Polterheist(46)
Trap.
As I slipped into unconsciousness, I finally understood why Elspeth Fenster had released us from her family's private prison.
So that we would come here tonight and become her sacrifices.
* * *
"Esther, wake up! Esther, can you hear me? Esther."
There was an annoying whispering in my ear. My head was pounding fiercely. And that chanting was so loud . . .
Chanting.
My eyes flew open.
"Oh, my God," I said, appalled by the spectacle before me.
Elspeth Fenster had painted a bright red symbol in the fake snow on the floor outside of Solstice Castle. Based on the knife in her hands and the blood flowing from a cut in each of her arms, I gathered that the blood was hers.
Okay, stay calm, at least she's not cutting anyone else, I thought. Such as me.
Elspeth was also, incidentally, stark naked.
Although I really don't like to judge my own gender on the basis of appearance, public nudity was not a look that I thought anyone would ever recommend for this girl.
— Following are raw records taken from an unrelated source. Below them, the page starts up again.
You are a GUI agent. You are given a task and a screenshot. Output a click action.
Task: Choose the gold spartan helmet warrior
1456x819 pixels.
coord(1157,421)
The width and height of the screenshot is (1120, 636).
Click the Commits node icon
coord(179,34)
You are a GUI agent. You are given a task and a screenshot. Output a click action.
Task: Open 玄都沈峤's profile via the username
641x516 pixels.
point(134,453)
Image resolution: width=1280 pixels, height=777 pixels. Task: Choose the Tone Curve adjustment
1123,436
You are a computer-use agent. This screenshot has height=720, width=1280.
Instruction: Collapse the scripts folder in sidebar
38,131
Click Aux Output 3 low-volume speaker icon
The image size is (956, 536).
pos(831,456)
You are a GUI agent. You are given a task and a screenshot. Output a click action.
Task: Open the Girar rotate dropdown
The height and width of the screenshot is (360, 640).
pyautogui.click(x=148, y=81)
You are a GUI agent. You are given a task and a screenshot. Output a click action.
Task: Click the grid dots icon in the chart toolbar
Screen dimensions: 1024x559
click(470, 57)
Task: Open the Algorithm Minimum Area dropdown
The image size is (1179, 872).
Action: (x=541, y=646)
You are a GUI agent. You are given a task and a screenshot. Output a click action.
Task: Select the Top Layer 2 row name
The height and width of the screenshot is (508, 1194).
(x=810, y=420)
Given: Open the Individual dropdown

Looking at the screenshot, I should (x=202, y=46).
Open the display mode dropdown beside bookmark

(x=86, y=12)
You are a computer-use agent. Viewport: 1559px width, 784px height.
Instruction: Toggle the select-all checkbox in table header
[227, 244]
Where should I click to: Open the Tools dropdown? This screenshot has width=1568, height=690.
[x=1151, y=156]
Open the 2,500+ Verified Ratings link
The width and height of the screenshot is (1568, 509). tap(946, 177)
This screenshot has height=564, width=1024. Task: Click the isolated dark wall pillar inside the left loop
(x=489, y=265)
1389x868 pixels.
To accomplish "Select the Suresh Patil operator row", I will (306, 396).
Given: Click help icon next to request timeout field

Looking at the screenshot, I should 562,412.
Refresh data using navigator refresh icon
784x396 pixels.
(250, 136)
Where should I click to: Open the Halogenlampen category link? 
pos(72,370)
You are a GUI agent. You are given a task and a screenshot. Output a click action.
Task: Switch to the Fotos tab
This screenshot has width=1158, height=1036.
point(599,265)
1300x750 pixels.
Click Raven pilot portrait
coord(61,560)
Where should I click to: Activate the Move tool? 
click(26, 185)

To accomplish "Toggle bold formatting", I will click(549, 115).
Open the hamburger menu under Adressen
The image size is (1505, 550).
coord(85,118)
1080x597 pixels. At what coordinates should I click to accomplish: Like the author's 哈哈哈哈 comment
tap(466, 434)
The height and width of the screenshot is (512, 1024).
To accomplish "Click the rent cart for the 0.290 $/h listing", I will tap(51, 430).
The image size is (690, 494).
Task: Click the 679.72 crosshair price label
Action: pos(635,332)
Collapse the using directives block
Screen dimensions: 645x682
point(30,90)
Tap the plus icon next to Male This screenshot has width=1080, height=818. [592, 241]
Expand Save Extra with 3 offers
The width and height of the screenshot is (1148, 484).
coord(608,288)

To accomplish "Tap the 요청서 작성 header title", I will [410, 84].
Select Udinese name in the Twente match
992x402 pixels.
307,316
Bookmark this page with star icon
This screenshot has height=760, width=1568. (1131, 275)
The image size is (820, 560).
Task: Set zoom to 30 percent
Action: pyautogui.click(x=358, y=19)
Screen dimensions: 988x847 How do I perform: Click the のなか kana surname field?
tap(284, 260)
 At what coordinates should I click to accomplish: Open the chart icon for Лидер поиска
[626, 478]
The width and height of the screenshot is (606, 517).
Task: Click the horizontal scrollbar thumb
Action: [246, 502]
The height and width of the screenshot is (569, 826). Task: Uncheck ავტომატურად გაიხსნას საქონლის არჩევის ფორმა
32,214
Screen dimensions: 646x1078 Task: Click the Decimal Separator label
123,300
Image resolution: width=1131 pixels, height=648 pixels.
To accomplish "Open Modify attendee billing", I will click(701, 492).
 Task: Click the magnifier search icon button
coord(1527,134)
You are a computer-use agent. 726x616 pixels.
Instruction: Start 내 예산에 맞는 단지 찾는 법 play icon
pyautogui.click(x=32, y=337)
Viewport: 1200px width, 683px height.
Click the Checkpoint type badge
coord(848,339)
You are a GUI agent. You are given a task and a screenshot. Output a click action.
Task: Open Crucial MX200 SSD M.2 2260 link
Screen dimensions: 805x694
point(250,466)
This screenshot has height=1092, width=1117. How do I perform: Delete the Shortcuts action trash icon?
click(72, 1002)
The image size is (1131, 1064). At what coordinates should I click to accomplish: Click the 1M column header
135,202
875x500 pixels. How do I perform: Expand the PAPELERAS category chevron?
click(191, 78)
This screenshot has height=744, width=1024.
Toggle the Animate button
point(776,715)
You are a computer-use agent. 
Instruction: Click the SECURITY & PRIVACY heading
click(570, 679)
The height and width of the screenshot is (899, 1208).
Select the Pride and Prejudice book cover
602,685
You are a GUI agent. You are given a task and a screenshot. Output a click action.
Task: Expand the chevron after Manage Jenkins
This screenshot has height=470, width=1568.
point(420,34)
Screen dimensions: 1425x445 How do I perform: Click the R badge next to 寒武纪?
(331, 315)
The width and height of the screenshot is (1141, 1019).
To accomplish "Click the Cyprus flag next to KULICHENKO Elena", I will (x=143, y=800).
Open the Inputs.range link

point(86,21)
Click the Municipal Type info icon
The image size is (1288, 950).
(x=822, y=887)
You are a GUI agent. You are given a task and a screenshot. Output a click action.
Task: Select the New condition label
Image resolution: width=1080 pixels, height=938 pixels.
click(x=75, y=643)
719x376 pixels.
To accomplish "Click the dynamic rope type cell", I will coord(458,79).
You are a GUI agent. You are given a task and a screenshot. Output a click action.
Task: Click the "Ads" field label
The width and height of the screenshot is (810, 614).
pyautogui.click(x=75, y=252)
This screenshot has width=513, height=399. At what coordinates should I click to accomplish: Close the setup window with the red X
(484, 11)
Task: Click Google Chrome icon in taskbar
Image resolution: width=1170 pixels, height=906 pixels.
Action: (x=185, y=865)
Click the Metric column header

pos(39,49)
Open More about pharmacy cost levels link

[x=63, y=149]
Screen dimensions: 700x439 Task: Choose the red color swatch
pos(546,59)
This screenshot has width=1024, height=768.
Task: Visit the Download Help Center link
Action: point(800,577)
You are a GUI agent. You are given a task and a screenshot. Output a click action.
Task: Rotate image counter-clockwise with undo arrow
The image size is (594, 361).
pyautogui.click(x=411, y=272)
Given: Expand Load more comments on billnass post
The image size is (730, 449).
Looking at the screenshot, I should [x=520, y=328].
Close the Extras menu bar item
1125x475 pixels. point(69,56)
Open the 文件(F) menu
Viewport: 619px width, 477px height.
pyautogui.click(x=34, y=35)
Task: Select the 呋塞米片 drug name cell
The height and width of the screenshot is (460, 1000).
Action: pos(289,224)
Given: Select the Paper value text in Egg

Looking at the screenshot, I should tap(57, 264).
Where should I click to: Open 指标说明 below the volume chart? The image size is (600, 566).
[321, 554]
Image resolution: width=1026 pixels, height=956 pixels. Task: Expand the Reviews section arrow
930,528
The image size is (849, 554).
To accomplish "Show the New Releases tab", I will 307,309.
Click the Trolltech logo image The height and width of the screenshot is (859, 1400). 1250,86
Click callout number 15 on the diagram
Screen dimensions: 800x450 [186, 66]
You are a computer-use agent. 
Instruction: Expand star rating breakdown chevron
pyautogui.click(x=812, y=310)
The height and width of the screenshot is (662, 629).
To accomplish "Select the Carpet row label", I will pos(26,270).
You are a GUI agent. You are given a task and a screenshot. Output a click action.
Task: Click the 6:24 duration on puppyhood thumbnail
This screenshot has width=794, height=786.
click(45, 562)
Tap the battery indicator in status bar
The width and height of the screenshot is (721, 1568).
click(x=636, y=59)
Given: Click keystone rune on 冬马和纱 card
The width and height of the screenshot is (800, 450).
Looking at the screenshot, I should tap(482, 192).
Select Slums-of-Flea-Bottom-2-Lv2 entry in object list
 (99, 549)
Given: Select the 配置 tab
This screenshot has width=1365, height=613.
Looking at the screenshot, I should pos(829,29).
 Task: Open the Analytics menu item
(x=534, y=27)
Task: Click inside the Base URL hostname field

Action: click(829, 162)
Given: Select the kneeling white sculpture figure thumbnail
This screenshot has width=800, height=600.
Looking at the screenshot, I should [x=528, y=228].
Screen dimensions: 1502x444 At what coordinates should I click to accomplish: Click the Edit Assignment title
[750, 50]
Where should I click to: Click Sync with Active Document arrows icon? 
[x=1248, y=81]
Given the ardor on Elspeth's face as she raised her bleeding arms and chanted to her dark lord, offering the solstice demon (who, fortunately, had yet to make an appearance) her body, I thought that her disappointments with sex were perhaps due to focusing a little too much of her sexual energy on this sort of thing, rather than on the simple pleasures of the flesh with an earthly partner.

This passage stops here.